Development Guide

This guide walks you through building a simple data backend for a remote data loader.

The Rust remote data loader example is a great starting point to understand and build your backend. You can clone and extend that project to fit your needs, or build your own using whatever stack suits your team. This guide uses excerpts from that example throughout.

Context

To recap, the data backend is the HTTP service that serves data to the remote data loader.

It consists of:

A manifest endpoint, which provides a set of data endpoint URLs to load from.
Data endpoints. These provide visualization data on request.

You can see the request flow in the following sequence diagram:

Manifest endpoint

The manifest endpoint handler provides the source list and validates access before the remote data loader requests data.

It serves two purposes:

To provide a manifest of your source data to the remote data loader.
To validate that the user may access all of that source data.

note

The manifest endpoint is the source of truth for authorization. The manifest endpoint must not return a data endpoint URL if the requestor is not authorized for that source.

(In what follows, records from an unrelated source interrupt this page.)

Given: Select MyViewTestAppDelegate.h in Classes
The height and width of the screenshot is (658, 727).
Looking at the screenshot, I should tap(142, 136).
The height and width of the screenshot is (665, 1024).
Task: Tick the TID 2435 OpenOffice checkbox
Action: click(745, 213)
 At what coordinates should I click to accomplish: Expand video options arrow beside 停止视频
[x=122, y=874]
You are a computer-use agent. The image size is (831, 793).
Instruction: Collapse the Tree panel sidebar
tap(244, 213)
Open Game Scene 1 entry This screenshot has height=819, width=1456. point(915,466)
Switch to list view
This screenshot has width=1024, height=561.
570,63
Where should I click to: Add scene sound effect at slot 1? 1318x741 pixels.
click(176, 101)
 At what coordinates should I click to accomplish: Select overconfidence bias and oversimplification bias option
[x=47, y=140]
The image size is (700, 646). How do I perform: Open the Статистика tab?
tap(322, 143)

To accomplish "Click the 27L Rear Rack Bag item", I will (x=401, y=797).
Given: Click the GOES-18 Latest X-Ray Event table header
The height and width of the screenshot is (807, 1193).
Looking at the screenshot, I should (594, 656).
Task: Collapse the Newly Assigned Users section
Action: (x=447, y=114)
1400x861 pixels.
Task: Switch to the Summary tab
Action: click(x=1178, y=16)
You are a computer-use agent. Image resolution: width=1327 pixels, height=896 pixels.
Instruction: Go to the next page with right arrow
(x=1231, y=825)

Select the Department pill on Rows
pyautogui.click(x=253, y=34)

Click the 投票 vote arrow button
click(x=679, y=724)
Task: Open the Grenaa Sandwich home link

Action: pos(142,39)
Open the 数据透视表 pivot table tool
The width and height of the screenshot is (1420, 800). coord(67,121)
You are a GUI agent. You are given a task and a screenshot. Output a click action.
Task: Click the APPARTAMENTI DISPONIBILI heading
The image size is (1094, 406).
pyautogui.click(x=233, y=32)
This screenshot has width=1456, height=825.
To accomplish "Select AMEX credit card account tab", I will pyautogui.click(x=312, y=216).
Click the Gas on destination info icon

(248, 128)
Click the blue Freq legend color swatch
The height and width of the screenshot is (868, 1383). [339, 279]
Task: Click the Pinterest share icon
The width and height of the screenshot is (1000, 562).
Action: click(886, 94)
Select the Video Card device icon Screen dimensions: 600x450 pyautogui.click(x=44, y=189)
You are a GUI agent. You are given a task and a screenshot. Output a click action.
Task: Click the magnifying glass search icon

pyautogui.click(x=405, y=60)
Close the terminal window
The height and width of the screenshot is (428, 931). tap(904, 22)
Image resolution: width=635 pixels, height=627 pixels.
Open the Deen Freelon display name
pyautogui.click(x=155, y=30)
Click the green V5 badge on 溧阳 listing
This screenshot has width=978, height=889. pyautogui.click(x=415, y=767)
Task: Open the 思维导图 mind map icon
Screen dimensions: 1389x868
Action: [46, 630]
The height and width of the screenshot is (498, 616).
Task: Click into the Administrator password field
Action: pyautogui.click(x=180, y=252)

Even if the data endpoint would deny access to that user, the remote data loader can still serve that data out of cache.

If manifest response caching is enabled, the remote data loader can reuse a cached manifest response instead of calling this endpoint. Because the manifest endpoint controls access to source data, cached manifest responses also cache authorization decisions. If a token's access is revoked after a manifest response is cached, the remote data loader may continue to use that cached response until the configured time-to-live expires.

The cache key is the pair of:

The full manifest endpoint URL, including query parameters.
The request's auth token.

Manifest format

The manifest is a JSON document with two top-level properties:

name: A human-readable name for the recording being visualized. This name is what the user sees in the title bar of their app.
sources: A list of data sources.

Each source has these properties:

url: A URL that serves the MCAP data for this source. This can be a relative URL, these are interpreted as being relative to the manifest endpoint. This URL does not need to be from the same domain or service as the manifest endpoint, or other source URLs.
id: An idempotency key for this source data. This is an explicit cache key that the remote data loader uses when caching the source. If this property is not defined, the url property is used as cache key.
startTime and endTime: timestamps of the earliest and latest message in the MCAP data. These can be estimates. However, startTime must not be later than the earliest message, and endTime must not be earlier than the latest. These set the time span of the playback bar in the Foxglove app.
topics and schemas: The set of MCAP topics and schemas served by this source.
supportsRangeRequests: true if the data URL serves a static MCAP file and supports HTTP range requests. If this is set to true, the startTime, endTime, topics and schemas properties are not required and are ignored.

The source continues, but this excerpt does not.